Exercise requirements:
Could you give the number of lines in the entries below that contain the word "Toggle"? Only the number is wanted.

------------------------------------

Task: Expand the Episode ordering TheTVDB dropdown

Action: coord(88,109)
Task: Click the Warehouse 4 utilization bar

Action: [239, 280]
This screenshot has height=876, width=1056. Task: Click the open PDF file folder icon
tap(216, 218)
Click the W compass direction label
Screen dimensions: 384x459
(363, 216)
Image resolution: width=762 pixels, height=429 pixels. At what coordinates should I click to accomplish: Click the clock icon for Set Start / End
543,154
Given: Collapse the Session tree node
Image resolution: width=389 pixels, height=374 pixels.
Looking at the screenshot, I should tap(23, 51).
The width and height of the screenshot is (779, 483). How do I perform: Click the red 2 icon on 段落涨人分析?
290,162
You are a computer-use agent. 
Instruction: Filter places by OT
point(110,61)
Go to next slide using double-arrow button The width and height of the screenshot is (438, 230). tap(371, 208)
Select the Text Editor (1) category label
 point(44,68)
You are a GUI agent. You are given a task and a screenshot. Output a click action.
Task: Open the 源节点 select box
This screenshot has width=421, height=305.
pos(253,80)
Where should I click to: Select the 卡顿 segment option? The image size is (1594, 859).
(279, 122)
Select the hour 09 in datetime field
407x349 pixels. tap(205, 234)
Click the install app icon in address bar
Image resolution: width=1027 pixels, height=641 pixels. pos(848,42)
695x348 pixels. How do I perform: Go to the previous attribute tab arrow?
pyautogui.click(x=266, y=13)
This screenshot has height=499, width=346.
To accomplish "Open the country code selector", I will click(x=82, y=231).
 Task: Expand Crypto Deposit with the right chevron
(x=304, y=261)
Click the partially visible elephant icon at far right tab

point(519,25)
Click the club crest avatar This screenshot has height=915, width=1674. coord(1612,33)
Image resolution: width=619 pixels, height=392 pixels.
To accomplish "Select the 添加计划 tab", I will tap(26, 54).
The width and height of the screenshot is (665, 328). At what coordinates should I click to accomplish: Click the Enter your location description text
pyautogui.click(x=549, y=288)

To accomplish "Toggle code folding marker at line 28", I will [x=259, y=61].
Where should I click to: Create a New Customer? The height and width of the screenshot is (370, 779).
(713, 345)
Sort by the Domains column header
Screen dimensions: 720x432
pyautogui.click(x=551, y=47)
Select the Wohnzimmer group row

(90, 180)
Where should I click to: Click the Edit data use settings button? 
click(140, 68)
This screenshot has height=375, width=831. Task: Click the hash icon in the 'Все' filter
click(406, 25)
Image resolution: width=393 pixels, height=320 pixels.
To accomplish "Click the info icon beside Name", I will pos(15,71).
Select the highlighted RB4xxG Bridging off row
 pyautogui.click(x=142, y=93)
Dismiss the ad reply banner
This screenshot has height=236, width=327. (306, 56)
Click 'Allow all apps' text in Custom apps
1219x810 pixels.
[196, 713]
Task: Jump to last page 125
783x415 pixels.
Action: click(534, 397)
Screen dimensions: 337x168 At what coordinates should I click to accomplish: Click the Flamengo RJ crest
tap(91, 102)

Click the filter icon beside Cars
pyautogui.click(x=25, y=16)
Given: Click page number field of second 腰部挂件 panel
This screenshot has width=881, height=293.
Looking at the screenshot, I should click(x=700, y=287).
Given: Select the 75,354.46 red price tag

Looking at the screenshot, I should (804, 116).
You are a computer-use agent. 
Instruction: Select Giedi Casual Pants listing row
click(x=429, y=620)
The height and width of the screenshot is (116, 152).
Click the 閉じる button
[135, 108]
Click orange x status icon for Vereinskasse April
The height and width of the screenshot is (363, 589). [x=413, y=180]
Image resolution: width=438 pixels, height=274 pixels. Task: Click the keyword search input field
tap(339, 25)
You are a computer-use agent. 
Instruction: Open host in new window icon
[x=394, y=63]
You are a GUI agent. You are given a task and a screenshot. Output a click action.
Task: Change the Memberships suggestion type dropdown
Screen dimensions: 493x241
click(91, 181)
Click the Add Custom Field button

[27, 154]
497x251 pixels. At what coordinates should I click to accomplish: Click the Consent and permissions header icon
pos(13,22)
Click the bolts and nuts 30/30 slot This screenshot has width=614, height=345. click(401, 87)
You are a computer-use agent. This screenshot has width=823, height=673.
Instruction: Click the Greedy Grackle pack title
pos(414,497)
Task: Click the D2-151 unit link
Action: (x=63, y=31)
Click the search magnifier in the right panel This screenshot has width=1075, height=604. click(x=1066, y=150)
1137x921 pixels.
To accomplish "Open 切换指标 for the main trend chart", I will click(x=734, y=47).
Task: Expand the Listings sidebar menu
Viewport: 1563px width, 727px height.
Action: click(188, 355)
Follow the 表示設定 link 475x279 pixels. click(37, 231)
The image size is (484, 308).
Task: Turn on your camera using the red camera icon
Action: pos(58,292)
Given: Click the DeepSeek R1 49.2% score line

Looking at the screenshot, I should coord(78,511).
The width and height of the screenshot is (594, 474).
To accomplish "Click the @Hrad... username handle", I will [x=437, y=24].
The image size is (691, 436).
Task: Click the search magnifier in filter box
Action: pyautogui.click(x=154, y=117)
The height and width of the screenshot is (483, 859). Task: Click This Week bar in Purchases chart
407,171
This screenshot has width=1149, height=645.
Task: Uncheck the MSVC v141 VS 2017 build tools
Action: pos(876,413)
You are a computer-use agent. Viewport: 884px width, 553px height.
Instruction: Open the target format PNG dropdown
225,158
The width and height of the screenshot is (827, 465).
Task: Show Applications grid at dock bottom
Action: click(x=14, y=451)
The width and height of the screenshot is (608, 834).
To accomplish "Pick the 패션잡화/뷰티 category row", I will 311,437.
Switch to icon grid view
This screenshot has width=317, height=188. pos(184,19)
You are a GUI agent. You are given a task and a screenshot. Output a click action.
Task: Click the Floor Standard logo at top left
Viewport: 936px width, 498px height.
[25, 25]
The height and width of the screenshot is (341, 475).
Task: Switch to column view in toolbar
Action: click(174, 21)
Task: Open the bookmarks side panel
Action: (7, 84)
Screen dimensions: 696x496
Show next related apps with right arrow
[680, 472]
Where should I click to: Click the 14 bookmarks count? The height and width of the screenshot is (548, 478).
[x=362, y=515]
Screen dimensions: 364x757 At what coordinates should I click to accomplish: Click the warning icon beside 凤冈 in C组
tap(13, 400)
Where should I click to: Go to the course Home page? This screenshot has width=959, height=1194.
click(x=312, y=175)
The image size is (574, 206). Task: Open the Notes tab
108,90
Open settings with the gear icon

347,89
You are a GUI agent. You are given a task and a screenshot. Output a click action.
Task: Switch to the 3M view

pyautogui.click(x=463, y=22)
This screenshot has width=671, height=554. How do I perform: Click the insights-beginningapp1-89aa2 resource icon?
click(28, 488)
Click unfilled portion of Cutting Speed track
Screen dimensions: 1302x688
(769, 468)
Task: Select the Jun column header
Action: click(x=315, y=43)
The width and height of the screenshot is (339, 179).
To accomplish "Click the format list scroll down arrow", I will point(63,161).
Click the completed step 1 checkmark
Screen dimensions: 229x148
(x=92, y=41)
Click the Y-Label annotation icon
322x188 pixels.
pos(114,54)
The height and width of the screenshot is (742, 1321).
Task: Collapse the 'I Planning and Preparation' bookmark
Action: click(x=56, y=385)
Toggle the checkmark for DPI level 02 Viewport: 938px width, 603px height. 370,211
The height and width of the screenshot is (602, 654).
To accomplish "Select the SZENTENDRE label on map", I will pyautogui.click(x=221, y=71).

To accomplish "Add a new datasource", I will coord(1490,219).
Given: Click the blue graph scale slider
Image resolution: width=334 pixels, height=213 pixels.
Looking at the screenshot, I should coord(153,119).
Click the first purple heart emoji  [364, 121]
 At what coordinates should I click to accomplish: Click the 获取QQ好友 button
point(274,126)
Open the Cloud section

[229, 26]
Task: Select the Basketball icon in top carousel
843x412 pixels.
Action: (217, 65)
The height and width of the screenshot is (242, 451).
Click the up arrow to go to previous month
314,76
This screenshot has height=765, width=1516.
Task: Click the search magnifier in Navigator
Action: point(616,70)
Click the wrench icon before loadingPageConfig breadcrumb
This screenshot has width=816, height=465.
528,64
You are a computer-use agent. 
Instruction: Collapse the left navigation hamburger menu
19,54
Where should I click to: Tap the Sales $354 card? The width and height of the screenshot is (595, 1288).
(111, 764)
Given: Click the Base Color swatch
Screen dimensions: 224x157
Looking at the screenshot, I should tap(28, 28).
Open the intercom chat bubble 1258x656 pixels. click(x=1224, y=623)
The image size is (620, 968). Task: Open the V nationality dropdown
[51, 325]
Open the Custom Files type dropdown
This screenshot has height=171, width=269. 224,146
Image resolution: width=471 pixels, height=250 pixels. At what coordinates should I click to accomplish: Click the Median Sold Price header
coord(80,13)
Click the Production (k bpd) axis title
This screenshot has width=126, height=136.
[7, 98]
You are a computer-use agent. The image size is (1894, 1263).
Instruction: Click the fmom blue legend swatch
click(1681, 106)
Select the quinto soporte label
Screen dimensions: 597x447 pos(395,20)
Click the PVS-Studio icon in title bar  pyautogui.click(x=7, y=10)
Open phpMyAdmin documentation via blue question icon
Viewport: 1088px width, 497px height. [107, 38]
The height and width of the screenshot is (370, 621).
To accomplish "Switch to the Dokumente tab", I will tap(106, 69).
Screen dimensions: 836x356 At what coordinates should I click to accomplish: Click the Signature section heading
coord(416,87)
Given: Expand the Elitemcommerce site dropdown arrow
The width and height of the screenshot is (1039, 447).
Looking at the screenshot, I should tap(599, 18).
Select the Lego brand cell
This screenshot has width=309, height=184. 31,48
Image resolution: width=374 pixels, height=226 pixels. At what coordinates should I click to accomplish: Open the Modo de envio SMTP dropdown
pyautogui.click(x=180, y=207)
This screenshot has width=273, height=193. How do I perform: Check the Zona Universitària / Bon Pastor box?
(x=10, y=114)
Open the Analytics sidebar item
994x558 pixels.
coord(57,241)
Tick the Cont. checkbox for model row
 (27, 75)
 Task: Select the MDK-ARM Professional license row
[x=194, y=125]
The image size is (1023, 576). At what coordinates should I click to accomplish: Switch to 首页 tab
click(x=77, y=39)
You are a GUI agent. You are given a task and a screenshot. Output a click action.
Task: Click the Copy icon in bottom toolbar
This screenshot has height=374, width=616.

------------------------------------

Answer space:
2